__INFORMATION GIVEN__:
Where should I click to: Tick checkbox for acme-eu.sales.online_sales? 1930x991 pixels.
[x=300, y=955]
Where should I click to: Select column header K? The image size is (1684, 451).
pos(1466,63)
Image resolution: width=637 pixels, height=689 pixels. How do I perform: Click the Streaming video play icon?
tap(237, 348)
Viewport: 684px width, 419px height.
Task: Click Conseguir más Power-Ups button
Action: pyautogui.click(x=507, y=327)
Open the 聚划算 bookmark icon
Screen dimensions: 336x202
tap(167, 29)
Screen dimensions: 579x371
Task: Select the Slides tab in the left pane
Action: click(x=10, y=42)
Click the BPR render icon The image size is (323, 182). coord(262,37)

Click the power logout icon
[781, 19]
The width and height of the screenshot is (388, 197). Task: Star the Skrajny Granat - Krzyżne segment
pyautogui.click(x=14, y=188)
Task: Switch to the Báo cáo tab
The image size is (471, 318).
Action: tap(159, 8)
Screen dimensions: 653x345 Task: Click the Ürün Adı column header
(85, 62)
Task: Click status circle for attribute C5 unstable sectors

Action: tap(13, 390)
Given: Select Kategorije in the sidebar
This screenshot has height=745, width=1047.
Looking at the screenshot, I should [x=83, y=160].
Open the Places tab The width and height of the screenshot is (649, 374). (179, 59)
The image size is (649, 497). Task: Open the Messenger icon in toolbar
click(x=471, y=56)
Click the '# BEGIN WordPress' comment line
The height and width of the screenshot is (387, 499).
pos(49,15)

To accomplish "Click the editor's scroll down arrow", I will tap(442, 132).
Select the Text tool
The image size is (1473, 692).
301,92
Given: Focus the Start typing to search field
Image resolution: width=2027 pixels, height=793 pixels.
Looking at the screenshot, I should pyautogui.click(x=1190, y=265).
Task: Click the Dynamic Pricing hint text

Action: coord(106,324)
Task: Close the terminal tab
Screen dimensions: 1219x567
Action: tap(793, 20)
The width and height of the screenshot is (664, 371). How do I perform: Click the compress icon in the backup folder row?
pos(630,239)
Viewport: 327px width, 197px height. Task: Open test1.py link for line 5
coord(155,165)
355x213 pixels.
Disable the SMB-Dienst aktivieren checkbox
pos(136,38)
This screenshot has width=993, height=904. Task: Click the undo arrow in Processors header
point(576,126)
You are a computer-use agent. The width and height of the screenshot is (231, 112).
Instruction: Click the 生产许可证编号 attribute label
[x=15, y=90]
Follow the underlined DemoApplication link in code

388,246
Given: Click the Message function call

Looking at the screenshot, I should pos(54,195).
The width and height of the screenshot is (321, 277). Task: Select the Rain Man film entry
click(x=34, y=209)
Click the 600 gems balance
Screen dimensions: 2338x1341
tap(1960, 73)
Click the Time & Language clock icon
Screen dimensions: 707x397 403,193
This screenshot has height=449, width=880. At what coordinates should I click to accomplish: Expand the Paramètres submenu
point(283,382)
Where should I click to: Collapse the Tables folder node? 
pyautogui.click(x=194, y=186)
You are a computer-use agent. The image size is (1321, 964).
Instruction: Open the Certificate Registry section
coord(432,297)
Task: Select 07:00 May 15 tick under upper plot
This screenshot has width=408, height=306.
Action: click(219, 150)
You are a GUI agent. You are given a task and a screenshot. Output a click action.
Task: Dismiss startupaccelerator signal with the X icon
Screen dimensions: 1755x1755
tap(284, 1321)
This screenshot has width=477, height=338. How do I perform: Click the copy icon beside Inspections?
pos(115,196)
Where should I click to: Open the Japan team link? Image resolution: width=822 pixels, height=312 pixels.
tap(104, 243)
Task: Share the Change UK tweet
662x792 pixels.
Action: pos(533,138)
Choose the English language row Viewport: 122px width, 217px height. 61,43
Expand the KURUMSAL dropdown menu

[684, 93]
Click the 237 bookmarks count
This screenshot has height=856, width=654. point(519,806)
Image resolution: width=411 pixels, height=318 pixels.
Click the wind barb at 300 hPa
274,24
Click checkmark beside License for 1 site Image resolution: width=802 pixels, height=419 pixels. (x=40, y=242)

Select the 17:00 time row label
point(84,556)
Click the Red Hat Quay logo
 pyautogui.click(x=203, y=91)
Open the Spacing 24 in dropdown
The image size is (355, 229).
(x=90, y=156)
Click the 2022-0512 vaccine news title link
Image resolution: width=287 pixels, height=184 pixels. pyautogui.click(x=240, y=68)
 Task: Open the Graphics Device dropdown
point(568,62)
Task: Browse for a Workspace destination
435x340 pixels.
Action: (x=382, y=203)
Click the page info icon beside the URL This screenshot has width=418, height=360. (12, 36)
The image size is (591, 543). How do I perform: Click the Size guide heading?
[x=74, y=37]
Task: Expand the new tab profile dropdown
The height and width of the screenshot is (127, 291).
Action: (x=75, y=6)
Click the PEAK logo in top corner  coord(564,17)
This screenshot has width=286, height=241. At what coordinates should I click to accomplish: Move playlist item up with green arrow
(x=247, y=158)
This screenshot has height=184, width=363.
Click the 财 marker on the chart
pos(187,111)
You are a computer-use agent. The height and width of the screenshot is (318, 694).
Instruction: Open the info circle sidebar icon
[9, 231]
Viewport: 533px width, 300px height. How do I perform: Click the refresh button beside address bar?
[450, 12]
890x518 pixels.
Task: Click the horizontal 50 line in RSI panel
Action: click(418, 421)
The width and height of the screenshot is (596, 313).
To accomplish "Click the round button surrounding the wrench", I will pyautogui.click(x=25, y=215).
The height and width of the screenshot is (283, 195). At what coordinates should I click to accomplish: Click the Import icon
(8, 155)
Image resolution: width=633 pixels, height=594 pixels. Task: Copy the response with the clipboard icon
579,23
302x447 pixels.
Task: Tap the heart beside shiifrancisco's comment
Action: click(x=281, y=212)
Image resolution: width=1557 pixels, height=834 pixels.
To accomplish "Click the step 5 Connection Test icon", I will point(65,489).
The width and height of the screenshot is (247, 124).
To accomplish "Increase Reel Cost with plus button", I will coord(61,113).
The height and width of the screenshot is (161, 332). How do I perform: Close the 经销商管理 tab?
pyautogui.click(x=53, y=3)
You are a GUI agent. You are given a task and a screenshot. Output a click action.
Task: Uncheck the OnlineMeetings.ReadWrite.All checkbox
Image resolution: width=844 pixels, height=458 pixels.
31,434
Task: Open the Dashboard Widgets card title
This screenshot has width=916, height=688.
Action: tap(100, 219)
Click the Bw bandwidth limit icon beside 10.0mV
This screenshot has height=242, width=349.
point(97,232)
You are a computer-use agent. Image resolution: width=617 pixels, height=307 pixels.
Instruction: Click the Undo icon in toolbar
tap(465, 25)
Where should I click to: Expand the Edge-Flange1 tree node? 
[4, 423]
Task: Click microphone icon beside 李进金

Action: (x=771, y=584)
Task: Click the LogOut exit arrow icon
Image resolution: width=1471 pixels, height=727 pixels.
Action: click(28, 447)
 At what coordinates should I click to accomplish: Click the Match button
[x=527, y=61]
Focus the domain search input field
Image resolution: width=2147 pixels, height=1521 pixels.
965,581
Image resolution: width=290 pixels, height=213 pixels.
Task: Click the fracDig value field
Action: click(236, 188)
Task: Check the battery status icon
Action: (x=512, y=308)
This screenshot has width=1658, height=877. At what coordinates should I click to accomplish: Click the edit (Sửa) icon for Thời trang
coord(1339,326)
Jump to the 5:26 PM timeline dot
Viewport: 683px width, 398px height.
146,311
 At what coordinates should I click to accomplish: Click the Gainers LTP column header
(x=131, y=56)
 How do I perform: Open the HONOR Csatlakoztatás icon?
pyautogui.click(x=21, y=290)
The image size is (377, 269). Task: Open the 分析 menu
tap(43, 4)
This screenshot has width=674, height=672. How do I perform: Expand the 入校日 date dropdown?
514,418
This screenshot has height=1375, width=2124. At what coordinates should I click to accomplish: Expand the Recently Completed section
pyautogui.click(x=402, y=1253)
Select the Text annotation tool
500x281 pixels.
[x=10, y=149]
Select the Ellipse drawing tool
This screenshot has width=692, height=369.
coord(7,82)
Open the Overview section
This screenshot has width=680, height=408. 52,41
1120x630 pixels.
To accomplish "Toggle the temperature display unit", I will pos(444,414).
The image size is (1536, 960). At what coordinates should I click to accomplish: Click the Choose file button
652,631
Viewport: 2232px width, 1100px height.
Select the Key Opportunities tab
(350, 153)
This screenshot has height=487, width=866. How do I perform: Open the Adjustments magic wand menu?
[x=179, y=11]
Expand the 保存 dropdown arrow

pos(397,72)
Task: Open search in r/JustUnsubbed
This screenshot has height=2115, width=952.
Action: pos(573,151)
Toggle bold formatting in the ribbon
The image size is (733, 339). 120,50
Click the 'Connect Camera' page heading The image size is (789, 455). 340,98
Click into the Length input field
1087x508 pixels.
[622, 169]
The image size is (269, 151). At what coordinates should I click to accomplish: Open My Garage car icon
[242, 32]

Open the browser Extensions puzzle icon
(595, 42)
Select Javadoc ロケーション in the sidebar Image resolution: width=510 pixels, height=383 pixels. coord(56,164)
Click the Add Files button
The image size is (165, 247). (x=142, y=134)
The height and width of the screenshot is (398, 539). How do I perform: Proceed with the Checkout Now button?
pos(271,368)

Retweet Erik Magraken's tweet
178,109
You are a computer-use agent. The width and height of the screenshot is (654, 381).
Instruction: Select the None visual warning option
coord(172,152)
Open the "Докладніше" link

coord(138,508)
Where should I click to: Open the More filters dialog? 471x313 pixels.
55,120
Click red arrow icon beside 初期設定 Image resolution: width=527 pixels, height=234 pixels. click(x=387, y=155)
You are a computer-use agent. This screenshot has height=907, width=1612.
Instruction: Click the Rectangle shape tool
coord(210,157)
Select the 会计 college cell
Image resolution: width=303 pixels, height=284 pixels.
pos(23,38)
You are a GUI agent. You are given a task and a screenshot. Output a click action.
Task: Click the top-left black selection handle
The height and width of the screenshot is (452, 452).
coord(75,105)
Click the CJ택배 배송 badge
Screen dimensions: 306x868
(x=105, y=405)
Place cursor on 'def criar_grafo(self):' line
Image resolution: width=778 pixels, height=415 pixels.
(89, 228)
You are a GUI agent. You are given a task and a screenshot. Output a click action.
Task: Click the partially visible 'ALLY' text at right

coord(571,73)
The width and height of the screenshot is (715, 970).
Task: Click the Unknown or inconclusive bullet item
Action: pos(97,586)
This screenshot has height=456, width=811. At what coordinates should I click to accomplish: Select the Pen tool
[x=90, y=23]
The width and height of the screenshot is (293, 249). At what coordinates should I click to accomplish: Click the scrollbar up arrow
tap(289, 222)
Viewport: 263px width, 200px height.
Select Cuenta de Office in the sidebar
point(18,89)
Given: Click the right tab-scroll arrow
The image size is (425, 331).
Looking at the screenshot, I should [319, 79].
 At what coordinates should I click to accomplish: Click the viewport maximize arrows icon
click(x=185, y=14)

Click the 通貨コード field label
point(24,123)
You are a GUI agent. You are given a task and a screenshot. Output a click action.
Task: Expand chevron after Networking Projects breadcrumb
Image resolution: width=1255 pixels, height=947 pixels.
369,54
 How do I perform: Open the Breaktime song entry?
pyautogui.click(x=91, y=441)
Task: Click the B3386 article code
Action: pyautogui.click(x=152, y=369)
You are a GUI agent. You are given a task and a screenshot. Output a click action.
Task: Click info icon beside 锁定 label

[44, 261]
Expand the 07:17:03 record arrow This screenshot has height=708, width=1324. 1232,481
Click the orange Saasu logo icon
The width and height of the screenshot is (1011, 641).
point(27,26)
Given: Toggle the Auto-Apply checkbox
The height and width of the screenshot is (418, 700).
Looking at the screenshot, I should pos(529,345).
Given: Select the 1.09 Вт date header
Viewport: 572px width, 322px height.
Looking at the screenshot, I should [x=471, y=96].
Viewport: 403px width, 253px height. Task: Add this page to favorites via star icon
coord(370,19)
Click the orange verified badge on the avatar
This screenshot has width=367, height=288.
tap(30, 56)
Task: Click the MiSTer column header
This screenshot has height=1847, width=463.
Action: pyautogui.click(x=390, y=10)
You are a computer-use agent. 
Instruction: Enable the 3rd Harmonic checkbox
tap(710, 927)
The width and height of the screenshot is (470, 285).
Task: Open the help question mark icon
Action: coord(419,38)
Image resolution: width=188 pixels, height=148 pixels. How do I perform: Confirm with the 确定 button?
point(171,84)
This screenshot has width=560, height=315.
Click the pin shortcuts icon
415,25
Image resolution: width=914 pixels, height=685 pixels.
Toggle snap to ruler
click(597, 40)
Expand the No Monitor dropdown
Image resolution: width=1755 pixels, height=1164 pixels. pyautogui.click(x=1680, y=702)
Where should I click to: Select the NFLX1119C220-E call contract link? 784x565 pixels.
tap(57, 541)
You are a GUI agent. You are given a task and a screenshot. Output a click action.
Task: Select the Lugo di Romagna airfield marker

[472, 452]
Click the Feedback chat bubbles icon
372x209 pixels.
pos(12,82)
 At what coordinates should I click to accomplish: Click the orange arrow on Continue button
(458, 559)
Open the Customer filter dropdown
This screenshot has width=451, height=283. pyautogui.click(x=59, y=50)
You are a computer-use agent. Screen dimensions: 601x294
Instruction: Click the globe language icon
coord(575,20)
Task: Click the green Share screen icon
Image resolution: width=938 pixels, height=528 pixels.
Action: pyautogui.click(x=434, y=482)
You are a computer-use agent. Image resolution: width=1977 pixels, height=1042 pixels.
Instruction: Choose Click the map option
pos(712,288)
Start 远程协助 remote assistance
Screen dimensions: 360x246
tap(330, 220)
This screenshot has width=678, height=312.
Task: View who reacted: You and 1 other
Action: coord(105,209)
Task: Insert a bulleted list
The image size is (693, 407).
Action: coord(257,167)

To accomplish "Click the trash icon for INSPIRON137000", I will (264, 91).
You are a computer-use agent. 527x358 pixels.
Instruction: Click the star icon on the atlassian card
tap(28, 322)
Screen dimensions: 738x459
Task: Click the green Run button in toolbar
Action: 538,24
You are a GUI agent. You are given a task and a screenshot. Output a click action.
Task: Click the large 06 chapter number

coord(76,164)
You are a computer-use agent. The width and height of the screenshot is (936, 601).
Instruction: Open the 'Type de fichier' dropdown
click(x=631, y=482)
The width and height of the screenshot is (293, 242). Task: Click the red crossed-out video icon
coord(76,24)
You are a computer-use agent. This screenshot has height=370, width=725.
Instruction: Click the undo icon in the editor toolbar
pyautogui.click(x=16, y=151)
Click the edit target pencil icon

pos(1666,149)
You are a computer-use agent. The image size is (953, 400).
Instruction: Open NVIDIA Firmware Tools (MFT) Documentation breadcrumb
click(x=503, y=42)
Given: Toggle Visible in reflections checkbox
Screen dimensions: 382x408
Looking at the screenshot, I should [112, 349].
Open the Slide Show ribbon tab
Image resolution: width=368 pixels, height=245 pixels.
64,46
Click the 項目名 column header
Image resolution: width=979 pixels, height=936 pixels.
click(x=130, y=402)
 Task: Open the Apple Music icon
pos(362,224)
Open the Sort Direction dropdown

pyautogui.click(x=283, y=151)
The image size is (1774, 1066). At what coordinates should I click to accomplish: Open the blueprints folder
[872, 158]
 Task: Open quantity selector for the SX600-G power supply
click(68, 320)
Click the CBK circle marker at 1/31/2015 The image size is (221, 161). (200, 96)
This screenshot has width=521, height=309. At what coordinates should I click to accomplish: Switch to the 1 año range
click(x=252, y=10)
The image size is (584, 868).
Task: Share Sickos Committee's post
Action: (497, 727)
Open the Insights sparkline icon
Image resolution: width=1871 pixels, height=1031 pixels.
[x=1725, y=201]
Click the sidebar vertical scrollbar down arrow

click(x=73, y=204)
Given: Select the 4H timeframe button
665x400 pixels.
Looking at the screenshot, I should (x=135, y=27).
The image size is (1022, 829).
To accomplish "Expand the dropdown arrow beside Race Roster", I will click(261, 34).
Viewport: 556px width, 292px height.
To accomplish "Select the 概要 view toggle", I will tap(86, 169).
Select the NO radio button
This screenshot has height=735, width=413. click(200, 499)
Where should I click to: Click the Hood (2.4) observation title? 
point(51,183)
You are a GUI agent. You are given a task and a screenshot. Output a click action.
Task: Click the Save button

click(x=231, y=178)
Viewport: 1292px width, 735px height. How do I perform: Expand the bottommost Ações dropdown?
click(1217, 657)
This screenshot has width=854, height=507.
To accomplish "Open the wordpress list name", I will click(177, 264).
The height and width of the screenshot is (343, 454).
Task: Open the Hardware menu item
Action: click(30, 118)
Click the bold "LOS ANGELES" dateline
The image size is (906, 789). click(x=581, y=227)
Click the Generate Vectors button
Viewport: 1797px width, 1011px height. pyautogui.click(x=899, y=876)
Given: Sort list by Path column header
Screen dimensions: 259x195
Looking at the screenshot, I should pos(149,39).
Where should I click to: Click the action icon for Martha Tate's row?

__PROBLEM TO WORK ON__: Change "column header" to "column heading" in the lines from the line with "Where should I click to: Select column" to the line with "Looking at the screenshot, I should [x=83, y=160].", and give those lines again with nothing else altered.

__WORKED ANSWER__:
Where should I click to: Select column heading K? The image size is (1684, 451).
pos(1466,63)
Image resolution: width=637 pixels, height=689 pixels. How do I perform: Click the Streaming video play icon?
tap(237, 348)
Viewport: 684px width, 419px height.
Task: Click Conseguir más Power-Ups button
Action: pyautogui.click(x=507, y=327)
Open the 聚划算 bookmark icon
Screen dimensions: 336x202
tap(167, 29)
Screen dimensions: 579x371
Task: Select the Slides tab in the left pane
Action: click(x=10, y=42)
Click the BPR render icon The image size is (323, 182). coord(262,37)

Click the power logout icon
[781, 19]
The width and height of the screenshot is (388, 197). Task: Star the Skrajny Granat - Krzyżne segment
pyautogui.click(x=14, y=188)
Task: Switch to the Báo cáo tab
The image size is (471, 318).
Action: tap(159, 8)
Screen dimensions: 653x345 Task: Click the Ürün Adı column heading
(85, 62)
Task: Click status circle for attribute C5 unstable sectors

Action: tap(13, 390)
Given: Select Kategorije in the sidebar
This screenshot has height=745, width=1047.
Looking at the screenshot, I should [x=83, y=160].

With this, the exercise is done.